GPU Acceleration
PardoX includes a GPU Bitonic Sort pipeline powered by WebGPU compute shaders via the wgpu crate. The GPU engine is loaded dynamically from a separate library (libpardox_gpu.so), keeping it completely optional.
How It Works
df.sort_values("col", gpu=True)
│
▼
pardox_gpu_sort (Rust FFI)
│
├── Load libpardox_gpu.so dynamically (libloading 0.8)
├── Extract Float64 column into contiguous buffer
├── Transfer buffer to GPU (VRAM)
├── Execute Bitonic Sort compute shader (WebGPU / wgpu 0.19)
├── Read sorted buffer back from GPU
└── Apply row permutation to full DataFrame
│
▼ (if GPU unavailable)
CPU fallback — parallel Rust merge sort (Rayon)
The GPU sort works exclusively on Float64 columns. The result is applied back to the full DataFrame row order via an argsort + permutation step entirely in Rust.
Usage — Python
# CPU sort (default)
sorted_df = df.sort_values("revenue", ascending=True)

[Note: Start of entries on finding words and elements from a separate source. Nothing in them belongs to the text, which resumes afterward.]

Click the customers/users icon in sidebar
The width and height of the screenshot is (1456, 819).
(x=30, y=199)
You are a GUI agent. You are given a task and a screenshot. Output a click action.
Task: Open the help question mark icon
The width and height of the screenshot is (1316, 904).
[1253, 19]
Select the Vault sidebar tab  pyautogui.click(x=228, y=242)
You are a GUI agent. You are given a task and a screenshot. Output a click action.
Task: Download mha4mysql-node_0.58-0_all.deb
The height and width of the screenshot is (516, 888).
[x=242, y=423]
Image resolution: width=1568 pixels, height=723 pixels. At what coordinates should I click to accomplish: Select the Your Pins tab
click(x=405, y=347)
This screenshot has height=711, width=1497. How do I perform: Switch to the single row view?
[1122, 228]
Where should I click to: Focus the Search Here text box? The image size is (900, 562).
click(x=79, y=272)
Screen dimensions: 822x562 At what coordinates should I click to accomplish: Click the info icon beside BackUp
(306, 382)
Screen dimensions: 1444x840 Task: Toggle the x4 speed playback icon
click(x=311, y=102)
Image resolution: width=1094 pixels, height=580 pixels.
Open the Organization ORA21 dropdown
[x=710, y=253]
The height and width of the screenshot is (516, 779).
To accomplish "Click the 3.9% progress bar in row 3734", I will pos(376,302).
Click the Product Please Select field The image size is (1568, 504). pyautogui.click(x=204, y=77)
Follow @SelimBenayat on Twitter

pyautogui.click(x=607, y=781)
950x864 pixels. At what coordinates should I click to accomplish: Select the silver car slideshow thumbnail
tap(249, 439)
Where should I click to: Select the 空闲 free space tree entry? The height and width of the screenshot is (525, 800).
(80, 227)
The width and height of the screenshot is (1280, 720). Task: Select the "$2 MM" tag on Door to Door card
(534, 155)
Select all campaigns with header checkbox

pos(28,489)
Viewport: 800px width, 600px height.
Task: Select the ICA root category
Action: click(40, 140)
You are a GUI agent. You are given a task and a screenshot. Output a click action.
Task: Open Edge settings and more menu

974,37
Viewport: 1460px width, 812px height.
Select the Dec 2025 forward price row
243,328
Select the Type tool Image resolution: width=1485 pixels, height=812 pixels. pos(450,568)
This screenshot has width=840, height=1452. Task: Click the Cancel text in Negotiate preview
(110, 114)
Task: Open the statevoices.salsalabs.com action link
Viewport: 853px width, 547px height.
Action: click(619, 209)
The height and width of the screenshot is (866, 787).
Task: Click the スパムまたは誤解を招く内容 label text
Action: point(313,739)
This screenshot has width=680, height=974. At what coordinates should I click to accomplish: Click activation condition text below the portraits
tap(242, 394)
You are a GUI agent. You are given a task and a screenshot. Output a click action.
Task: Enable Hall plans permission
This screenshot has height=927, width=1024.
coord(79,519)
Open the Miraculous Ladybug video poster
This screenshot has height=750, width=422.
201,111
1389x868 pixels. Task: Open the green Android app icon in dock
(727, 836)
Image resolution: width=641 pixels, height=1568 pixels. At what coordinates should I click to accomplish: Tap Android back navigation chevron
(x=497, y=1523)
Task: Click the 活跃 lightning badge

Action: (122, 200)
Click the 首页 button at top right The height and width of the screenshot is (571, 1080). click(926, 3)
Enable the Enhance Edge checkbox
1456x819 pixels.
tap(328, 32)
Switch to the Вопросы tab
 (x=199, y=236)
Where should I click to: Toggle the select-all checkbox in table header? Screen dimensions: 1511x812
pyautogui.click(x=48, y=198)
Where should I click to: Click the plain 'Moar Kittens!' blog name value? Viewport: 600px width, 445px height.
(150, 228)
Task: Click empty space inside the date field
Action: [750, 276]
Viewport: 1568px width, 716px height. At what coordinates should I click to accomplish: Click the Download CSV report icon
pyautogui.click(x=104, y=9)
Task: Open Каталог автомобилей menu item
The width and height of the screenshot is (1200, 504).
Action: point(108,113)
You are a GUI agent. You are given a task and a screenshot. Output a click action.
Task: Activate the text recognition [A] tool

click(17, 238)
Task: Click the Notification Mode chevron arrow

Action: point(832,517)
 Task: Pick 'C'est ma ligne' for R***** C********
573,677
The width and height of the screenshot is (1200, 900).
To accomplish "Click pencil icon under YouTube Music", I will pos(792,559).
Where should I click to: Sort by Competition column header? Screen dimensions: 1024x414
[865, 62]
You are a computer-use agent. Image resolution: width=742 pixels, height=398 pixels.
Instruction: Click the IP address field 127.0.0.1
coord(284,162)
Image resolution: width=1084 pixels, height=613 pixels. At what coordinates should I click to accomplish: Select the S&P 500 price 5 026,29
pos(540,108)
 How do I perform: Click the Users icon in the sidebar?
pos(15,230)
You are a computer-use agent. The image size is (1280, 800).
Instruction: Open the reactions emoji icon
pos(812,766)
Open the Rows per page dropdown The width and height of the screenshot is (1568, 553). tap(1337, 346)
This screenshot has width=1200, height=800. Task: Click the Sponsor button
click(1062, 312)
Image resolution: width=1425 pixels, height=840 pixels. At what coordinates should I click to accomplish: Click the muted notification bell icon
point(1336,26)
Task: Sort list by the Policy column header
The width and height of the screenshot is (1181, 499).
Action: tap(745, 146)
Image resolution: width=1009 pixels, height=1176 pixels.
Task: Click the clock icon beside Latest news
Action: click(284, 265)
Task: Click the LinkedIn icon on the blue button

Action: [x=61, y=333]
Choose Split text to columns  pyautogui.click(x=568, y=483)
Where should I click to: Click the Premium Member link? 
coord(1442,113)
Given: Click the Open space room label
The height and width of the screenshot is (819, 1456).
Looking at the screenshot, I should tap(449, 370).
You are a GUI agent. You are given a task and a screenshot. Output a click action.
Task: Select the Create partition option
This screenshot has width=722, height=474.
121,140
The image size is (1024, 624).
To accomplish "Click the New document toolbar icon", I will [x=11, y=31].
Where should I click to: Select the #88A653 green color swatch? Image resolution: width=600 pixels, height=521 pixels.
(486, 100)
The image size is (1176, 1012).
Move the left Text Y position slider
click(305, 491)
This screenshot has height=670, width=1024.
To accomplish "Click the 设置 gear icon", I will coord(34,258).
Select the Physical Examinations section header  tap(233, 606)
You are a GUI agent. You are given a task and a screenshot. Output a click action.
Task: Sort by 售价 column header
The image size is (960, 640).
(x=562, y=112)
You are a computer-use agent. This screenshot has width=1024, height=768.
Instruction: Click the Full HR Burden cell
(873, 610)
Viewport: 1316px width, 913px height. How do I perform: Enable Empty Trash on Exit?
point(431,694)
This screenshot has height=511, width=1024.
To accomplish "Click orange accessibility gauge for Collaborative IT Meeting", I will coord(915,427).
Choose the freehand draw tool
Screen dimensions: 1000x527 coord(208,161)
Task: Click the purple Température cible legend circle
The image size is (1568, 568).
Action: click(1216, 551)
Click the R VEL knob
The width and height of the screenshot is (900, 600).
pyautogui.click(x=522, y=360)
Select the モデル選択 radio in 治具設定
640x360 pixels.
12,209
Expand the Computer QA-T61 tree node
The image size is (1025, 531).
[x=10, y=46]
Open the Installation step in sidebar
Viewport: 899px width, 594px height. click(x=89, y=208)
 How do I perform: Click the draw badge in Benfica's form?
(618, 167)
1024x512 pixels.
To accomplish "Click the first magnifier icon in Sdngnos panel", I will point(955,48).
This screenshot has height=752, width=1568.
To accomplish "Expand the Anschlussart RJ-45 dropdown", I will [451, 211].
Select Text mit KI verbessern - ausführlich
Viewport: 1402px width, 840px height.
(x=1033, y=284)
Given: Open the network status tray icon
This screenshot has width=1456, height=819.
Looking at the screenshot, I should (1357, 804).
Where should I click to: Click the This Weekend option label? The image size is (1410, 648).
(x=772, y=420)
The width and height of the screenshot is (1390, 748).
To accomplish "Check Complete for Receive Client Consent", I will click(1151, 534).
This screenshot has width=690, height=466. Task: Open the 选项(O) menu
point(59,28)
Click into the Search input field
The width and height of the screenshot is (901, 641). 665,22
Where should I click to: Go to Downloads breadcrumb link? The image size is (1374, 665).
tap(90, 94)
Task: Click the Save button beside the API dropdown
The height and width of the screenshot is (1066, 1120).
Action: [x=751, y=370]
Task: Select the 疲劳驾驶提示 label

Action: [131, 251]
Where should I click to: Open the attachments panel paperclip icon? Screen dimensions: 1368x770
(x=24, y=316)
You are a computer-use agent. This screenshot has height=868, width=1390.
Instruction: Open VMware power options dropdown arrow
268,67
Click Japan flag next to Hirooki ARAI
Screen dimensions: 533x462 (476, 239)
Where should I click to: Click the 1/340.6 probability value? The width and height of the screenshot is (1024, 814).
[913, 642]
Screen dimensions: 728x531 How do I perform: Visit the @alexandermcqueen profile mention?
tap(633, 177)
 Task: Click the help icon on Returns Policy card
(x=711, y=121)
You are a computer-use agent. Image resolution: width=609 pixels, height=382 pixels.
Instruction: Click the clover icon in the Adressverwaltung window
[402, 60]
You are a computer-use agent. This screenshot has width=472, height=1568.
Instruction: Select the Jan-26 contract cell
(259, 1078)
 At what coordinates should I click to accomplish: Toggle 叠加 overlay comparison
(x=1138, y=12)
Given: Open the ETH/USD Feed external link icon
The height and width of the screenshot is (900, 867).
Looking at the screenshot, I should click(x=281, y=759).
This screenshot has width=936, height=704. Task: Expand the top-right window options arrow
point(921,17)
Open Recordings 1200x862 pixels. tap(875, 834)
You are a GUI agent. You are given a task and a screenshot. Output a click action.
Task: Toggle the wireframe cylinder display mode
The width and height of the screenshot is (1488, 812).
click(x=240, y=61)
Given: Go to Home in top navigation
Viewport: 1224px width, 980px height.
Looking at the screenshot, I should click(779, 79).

sorted_df = df.sort_values("revenue", ascending=False)
# GPU Bitonic sort
sorted_df = df.sort_values("revenue", ascending=True, gpu=True)
print(f"Rows: {sorted_df.shape[0]:,}")
Usage — Node.js
// CPU sort
const sortedDf = df.sortValues('revenue', true);
// GPU sort
const sortedDf = df.sortValues('revenue', true, true); // (by, ascending, gpu)
Usage — PHP
// CPU sort
$sorted = $df->sort_values('revenue', true);
// GPU sort
$sorted = $df->sort_values('revenue', true, true); // ($by, $ascending, $gpu)
CPU Fallback
If a compatible GPU is not available or the wgpu backend fails to initialize:
- PardoX logs
[PardoX GPU Sort] GPU not available, using CPU sort.to stderr. - The CPU parallel merge sort (Rayon) is used transparently.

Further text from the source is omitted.